The term comes from studies by psychology researcher Martin Seligman in 1967. It happens when a person suffers from a sense of powerlessness from too many failures and they give up trying. It is thought to be one of the underlying causes of depression.

A few months ago, my friend was also in a similar state of mind. He has a master degree in Financial Engineering. He worked hard but it seemed that nothing pleased his new manager.

I felt guilty for going on a vacation to Hawaii while he was depressed.

One day, I stopped at a local laulau place. Laulau is a traditional Hawaiian dish that consists of pork wrapped in luau leaf. It needs to be slow cooked for a day and most places don’t prepare it in the traditional way anymore because it simply takes too long.

The restaurant was run down and barely had enough parking spots for four cars. In an open shack next to the restaurant, there was a man trying to get flies off the trays of laulaus.

I decided to eat my laulau plate outside to get some ocean breeze and he sat next to me and started telling me his story. When he was young, he decided to leave Hawaii and go to Guam to be a brick layer. Guam was becoming a popular tourist destination and they needed more hotels.
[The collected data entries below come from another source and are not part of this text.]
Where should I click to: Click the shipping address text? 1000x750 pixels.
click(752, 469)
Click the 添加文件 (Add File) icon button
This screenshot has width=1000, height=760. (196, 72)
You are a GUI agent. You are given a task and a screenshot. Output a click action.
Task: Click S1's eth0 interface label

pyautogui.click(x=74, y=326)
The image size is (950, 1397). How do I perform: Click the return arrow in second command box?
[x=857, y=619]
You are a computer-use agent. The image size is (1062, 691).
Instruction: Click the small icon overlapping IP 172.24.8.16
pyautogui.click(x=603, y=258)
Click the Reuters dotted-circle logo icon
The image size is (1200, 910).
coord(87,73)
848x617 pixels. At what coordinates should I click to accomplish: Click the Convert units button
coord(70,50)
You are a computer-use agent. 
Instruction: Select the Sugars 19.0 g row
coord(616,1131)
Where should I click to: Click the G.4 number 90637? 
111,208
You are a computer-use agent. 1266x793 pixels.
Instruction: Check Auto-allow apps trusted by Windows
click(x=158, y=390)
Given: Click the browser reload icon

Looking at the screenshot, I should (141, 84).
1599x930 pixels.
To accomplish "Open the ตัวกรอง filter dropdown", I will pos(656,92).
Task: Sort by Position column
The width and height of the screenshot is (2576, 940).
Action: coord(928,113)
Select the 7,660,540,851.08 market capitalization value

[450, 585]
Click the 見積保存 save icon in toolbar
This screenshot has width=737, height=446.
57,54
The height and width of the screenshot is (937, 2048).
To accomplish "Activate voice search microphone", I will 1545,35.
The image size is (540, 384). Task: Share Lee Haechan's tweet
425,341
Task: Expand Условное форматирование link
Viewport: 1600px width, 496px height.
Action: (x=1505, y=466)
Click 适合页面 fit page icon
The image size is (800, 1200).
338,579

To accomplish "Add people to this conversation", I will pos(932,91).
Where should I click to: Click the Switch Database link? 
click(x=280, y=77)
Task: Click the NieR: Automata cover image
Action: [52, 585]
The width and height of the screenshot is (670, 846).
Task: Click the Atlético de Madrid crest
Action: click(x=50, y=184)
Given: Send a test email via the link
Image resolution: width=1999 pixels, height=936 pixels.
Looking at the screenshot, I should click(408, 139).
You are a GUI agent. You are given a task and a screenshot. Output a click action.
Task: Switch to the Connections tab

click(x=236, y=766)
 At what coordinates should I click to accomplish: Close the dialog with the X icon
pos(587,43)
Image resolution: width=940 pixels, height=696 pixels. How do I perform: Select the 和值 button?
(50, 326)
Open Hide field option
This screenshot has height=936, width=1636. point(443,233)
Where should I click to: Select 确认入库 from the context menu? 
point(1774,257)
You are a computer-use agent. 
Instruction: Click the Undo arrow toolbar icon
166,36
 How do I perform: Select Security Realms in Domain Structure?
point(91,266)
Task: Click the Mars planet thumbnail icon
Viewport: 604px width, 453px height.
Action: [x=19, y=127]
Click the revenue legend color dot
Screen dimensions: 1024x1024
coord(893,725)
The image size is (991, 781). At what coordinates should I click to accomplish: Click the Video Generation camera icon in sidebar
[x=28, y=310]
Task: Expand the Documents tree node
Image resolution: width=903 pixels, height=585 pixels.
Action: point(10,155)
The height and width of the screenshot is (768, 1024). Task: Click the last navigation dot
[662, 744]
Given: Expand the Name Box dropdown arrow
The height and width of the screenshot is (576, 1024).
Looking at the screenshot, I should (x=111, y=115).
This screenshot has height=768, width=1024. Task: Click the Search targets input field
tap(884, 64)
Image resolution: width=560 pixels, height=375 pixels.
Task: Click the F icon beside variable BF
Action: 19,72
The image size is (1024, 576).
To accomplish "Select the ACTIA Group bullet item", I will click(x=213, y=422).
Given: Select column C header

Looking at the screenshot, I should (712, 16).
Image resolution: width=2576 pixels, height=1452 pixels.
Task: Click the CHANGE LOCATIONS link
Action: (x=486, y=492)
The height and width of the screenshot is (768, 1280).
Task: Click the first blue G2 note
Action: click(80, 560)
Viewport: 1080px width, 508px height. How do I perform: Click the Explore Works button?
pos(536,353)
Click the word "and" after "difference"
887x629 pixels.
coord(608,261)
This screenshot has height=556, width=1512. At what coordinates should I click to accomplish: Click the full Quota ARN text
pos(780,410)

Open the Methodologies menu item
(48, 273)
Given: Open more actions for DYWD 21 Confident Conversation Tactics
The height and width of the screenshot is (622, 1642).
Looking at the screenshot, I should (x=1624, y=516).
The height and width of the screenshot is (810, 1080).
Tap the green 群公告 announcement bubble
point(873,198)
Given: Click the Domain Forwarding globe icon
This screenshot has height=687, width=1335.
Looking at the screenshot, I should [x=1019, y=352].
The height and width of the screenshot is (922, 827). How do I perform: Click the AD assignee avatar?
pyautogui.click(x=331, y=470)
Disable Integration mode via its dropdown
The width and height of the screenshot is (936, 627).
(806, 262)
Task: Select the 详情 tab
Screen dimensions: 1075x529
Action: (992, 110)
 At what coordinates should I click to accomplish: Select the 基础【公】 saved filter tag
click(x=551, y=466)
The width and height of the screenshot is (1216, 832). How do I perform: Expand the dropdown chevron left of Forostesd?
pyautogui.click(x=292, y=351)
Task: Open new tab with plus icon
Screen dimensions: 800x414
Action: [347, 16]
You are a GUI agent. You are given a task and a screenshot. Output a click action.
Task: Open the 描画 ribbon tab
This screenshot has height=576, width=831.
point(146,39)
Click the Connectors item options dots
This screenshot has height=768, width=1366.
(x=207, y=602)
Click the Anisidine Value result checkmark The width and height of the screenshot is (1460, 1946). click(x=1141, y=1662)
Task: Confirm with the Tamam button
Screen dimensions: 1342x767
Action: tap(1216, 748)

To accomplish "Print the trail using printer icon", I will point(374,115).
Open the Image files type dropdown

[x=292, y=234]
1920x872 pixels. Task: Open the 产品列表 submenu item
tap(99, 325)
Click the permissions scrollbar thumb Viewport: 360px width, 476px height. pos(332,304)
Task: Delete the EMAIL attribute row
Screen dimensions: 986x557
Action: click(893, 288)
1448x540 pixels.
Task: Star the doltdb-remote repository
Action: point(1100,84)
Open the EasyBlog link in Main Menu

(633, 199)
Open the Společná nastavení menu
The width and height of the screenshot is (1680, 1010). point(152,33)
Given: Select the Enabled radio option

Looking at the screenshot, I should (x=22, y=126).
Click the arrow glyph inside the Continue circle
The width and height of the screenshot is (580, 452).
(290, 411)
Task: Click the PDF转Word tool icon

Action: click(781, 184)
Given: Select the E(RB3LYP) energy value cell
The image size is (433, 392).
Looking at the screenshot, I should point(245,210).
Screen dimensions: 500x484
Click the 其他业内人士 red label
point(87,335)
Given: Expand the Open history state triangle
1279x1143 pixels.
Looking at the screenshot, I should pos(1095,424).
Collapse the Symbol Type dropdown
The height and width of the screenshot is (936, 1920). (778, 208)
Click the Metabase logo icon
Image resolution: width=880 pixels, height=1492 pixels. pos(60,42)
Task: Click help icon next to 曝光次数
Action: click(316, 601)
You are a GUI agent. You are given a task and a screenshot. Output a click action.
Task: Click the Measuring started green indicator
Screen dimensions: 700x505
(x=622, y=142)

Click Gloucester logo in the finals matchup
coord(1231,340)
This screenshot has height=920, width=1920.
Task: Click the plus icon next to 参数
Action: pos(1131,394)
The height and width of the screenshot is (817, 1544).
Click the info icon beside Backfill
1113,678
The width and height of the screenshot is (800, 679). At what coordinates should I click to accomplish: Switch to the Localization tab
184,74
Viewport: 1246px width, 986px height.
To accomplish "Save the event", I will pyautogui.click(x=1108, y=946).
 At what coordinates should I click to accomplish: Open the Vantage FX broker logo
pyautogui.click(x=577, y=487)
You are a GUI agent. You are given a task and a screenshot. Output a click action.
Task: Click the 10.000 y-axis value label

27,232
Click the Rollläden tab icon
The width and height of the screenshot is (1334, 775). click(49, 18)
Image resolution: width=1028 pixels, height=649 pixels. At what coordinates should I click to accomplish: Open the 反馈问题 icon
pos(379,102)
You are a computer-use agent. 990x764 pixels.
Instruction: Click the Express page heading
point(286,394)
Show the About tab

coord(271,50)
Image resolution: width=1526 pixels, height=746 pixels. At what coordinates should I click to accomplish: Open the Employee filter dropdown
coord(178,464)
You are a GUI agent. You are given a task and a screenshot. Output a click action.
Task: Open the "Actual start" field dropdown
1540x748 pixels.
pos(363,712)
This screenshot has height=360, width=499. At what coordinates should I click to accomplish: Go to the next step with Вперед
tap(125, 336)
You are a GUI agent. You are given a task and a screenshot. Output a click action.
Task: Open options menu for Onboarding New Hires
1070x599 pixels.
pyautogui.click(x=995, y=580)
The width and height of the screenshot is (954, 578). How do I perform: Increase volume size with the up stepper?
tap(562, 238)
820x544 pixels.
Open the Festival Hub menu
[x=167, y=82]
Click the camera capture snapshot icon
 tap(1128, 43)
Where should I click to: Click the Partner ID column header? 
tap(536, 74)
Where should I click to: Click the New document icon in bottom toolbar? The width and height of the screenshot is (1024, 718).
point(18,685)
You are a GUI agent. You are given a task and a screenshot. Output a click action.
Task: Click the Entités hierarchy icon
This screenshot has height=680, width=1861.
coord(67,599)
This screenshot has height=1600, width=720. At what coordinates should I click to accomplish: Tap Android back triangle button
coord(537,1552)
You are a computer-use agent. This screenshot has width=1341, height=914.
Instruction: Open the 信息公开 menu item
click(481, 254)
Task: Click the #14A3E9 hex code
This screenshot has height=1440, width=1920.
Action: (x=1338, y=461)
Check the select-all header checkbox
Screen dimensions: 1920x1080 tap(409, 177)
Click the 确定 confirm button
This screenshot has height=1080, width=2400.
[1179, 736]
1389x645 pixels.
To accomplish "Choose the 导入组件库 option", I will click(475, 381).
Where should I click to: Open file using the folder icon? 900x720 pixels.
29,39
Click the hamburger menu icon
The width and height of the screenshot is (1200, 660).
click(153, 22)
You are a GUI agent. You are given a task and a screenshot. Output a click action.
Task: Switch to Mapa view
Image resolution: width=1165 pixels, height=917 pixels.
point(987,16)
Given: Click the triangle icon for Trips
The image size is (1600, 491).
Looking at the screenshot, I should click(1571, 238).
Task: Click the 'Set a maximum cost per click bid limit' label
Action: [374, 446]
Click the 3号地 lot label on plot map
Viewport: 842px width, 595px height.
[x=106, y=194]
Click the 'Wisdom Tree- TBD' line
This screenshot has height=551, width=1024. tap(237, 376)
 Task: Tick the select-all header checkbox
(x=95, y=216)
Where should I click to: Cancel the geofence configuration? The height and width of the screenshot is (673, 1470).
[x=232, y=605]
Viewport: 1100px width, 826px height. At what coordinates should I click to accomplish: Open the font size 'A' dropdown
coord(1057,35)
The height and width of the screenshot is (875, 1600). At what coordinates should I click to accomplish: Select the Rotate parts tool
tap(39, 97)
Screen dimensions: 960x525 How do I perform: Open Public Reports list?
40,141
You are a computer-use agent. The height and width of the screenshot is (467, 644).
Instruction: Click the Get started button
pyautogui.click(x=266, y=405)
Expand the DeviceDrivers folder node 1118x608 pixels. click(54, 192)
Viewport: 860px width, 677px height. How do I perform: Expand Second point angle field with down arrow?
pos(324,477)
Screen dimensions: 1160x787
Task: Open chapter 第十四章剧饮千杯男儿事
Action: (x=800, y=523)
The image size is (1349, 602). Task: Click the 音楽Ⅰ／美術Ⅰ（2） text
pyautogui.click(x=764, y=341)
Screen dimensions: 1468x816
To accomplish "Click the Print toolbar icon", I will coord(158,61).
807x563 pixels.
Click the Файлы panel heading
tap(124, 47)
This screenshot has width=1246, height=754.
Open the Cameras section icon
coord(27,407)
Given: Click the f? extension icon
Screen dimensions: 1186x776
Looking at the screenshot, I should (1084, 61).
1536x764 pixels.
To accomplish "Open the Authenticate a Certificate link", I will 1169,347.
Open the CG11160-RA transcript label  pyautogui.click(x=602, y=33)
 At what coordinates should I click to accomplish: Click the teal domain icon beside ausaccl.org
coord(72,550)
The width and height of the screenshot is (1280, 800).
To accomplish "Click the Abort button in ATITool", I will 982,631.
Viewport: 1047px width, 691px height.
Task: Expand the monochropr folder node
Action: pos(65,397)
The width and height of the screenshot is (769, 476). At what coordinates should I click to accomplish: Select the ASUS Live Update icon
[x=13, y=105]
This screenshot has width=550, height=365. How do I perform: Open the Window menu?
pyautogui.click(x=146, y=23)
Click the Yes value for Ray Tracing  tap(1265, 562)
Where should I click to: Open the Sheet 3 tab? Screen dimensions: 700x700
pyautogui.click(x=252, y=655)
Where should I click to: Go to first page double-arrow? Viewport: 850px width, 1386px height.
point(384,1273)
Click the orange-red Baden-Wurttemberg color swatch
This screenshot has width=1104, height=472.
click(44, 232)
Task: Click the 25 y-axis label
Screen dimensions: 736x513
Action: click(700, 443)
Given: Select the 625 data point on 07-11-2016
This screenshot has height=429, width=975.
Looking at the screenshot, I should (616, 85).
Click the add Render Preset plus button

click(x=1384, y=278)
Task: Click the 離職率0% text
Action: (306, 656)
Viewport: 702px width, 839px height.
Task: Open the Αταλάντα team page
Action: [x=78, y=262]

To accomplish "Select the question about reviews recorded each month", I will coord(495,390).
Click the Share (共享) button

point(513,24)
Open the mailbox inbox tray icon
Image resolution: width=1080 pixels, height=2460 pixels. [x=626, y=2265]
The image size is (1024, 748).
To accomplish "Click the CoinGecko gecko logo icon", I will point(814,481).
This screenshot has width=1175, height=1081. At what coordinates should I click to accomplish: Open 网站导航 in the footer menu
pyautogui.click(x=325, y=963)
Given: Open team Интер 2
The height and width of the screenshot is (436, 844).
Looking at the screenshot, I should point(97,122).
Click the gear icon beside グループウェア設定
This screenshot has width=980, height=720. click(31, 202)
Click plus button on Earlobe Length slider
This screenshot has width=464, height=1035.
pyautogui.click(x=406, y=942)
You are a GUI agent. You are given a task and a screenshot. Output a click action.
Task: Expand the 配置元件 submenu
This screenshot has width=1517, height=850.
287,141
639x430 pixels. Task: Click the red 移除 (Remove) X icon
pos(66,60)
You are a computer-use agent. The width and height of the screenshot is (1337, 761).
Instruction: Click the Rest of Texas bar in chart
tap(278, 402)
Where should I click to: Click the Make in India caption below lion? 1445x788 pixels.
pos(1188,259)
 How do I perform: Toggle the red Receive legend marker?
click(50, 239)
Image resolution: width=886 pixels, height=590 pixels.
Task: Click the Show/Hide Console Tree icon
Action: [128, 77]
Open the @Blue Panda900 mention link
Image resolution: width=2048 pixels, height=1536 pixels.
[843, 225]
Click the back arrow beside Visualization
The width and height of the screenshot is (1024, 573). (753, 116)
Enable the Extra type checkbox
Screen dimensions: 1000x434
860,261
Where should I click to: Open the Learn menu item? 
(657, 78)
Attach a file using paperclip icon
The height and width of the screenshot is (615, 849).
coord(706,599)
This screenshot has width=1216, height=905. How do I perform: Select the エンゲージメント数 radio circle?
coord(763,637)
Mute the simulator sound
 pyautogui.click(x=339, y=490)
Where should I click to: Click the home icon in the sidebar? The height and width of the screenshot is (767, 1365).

He was three times more productive than the locals. Soon the local workers hated him. They thought ‘why was this guy from Hawaii making us look bad?’ So they made sure that the boss only came around while he is taking a break. Soon, the boss started criticizing him for not working hard. The brick layer tried to explain but the boss didn’t listen. The boss eventually fired him but he wasn’t depressed. He simply walked to the next construction site across the street and got hired right away.

When his former boss found out a week later that the brick layer was a rock star at the construction site next door, he was outraged. He demanded an explanation.

Here is what happened. Instead of falling into “learned helplessness” trap, the bricklayer made sure that the construction manager from the construction site across the street saw his brick laying skills. He went over to the construction site time to time and taught the workers how to lay the bricks.

The boss was blind sided and had lost his best worker. The bricklayer eventually became a training manager at a construction company in California. After retirement he decided to move back to Hawaii to be closer to his grand kids. I truly hope that the laulau shop will still be there when I visit the Big Island again.

What type of “boss” would you like to have?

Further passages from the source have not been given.